The only other American citizen killed was the SEAL, Chief Petty Officer William ‘Ryan’ Owens, a 36-year-old from Illinois.
SEAL Team 6 is the US Navy’s special forces team that gained worldwide fame for killing Osama bin Laden.
This was the president’s first clandestine strike, and not one that was originally ordered by former President Obama.
It involved ‘boots on the ground’ at an al Qaeda Camp near al Bayda in south central Yemen, officials confirmed in a statement to NBC news.
The eight-year-old, Nora, was the daughter of Anwar al-Awlaki, an American al Qaeda leader, born in New Mexico, who was killed in a US strike ordered by President Obama five years ago.
He was killed by a drone on September 30, 2011, after the Justice Department approved killing him in a memorandum that was disclosed in 2014.
Nora’s grandfather, Nasser al-Awlaki, is Yemen’s former agriculture minister and told NBC news: ‘My granddaughter was staying for a while with her mother, so when the attack came, they were sitting in the house, and a bullet struck her in the neck at 2:30 past midnight. Other children in the same house were killed.’

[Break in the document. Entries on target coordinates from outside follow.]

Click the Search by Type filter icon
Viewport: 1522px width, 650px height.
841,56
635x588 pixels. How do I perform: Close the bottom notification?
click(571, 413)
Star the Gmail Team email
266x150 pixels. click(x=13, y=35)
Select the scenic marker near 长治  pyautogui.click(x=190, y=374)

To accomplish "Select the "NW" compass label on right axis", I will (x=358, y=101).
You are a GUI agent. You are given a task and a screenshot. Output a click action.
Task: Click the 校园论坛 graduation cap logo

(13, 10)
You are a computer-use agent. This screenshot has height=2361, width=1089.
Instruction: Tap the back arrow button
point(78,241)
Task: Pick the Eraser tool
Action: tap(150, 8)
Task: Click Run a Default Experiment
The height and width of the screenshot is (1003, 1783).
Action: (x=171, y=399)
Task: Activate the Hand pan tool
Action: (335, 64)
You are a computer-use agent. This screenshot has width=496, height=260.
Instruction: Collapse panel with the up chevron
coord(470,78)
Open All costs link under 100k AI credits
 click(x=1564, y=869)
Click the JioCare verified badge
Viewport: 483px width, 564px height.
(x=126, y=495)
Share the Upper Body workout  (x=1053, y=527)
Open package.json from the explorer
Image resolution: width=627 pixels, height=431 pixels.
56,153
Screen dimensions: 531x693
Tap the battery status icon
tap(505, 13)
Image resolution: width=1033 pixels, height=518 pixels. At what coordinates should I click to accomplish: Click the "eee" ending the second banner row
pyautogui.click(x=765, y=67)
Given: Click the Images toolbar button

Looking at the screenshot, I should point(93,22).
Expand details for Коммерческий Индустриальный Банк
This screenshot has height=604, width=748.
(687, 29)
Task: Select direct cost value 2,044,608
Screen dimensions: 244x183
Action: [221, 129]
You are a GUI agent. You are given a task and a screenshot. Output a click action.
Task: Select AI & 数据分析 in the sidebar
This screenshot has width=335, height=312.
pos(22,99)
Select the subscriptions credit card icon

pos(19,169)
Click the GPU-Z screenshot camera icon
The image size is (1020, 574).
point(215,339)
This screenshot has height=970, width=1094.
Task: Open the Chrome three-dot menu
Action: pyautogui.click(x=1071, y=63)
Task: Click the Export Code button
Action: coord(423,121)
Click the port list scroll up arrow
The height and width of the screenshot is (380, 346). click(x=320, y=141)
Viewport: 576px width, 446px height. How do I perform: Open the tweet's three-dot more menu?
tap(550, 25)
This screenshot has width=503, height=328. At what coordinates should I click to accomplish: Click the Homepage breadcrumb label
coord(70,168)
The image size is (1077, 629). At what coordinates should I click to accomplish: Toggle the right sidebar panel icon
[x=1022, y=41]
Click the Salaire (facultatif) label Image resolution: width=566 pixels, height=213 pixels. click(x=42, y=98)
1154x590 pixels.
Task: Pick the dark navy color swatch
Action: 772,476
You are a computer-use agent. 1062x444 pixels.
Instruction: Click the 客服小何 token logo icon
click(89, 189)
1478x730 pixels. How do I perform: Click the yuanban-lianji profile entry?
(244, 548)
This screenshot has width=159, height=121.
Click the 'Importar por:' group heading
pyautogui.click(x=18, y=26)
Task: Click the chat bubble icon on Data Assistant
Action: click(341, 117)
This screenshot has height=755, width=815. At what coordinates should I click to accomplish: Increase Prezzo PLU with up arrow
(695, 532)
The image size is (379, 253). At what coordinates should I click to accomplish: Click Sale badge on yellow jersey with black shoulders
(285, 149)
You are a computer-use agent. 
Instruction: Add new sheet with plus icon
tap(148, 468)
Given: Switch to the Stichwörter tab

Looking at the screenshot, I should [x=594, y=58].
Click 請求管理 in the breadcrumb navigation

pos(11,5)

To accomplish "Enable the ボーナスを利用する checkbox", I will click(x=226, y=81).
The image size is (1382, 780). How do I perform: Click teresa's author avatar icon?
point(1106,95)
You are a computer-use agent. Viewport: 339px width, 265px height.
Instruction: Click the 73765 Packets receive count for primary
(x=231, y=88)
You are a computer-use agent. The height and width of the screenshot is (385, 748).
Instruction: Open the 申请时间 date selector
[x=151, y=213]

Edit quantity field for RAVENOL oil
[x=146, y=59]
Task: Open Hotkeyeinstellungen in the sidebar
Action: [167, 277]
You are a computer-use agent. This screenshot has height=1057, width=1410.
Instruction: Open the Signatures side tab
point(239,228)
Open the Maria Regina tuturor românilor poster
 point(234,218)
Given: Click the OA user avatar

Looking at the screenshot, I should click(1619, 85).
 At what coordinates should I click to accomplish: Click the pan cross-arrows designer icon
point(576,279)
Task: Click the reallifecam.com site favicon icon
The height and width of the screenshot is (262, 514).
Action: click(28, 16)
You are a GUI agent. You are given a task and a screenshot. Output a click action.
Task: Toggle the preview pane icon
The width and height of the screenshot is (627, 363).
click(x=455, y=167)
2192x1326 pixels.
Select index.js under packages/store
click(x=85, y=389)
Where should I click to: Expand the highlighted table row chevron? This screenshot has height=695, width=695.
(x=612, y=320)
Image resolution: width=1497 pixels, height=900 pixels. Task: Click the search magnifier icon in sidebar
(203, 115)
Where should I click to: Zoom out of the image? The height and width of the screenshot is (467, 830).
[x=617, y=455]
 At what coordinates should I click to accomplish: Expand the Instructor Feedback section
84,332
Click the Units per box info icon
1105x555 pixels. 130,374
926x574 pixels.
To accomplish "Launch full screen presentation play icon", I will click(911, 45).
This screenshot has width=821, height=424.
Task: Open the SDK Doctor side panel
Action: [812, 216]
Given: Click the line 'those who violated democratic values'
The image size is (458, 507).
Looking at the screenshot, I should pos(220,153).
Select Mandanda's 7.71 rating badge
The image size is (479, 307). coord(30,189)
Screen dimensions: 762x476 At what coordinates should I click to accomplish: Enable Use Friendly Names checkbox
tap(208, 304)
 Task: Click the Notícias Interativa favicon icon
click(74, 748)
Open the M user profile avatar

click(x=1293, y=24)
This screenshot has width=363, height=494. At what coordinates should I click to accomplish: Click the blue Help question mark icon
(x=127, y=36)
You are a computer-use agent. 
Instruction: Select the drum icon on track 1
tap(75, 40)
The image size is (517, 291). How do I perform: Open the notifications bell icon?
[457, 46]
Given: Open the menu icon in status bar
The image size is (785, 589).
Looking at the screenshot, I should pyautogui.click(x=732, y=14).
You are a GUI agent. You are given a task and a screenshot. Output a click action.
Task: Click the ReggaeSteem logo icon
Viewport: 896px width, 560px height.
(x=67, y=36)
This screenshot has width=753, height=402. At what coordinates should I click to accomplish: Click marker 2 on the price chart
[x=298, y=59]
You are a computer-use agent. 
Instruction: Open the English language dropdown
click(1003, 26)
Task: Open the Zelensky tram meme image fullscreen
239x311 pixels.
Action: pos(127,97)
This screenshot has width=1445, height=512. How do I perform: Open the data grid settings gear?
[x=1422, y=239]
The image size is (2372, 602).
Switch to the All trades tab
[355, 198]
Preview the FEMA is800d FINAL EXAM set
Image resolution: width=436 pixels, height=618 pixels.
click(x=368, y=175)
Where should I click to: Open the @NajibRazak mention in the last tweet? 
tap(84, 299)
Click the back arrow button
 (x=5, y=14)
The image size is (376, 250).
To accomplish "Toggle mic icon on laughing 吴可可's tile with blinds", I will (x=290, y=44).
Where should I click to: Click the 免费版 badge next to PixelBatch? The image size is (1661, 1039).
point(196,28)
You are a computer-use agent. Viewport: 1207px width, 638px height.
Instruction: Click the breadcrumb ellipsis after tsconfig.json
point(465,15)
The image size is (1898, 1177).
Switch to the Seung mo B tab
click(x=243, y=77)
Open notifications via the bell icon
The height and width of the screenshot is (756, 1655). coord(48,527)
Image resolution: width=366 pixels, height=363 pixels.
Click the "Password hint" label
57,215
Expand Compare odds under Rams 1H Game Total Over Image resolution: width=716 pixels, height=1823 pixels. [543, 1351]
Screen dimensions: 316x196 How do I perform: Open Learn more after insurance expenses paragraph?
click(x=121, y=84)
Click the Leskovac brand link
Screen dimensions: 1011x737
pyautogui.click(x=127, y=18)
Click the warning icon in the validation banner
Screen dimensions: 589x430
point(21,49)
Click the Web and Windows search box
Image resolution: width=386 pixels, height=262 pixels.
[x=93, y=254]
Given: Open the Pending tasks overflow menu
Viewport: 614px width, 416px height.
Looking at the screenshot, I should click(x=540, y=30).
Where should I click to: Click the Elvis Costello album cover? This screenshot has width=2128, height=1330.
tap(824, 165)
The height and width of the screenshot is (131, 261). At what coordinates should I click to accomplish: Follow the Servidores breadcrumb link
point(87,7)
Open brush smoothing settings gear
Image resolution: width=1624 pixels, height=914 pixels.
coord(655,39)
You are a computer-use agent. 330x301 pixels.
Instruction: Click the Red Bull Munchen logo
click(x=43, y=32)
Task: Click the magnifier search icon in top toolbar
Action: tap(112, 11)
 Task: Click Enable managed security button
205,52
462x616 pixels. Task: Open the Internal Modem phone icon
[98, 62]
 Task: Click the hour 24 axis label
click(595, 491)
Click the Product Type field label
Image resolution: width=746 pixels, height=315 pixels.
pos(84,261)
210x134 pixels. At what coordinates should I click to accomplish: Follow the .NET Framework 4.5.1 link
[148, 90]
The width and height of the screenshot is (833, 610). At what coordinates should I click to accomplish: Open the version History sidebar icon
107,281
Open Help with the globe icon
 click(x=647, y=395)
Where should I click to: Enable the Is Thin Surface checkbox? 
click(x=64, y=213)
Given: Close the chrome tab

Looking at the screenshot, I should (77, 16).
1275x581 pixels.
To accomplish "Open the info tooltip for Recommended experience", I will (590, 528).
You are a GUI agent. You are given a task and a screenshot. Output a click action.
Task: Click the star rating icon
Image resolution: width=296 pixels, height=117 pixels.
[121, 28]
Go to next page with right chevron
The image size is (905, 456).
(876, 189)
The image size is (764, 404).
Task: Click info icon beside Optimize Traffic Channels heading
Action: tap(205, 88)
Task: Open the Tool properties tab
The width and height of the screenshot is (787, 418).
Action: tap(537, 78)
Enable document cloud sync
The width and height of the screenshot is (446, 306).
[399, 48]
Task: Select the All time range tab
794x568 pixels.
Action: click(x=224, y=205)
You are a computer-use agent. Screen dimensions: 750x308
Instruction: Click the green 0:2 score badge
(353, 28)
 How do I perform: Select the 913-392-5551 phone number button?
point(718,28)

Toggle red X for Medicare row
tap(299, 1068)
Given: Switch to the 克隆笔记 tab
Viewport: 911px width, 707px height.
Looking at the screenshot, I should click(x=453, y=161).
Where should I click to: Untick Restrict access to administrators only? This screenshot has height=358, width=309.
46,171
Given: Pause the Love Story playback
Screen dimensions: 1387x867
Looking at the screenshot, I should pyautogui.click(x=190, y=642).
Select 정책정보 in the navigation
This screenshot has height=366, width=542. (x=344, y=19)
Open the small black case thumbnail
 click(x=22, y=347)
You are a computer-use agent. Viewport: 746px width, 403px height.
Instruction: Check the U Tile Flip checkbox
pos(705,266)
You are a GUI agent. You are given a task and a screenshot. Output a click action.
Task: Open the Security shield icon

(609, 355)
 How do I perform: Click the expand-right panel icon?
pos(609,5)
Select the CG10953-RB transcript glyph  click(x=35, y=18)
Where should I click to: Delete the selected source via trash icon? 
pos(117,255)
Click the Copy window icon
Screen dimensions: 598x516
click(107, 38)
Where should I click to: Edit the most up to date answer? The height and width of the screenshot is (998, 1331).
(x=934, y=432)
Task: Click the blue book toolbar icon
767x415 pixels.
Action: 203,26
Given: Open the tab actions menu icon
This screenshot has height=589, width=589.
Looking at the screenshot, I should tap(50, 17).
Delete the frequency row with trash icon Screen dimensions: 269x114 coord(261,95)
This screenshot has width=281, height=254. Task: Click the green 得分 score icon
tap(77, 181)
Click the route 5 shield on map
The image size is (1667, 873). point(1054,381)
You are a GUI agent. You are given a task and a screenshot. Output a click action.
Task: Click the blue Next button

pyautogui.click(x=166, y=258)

He said she died two hours after being shot.
He continued, ‘They (referring to the SEALs) entered another house and killed everybody in it, including all the women. They burned the house. There is an asumption there was a woman from Saudi Arabia who was with al Qaeda. All we know is that she was a children’s teacher.’
The fate of the girl’s mother has not been confirmed. However, al-Awlaki’s brother-in-law was killed in the raid.
An official told NBC that the raid was directed from a US base in Djibouti. Officially, it was to search for ‘information that will likely provide insight into the planning of future terrorist plots’.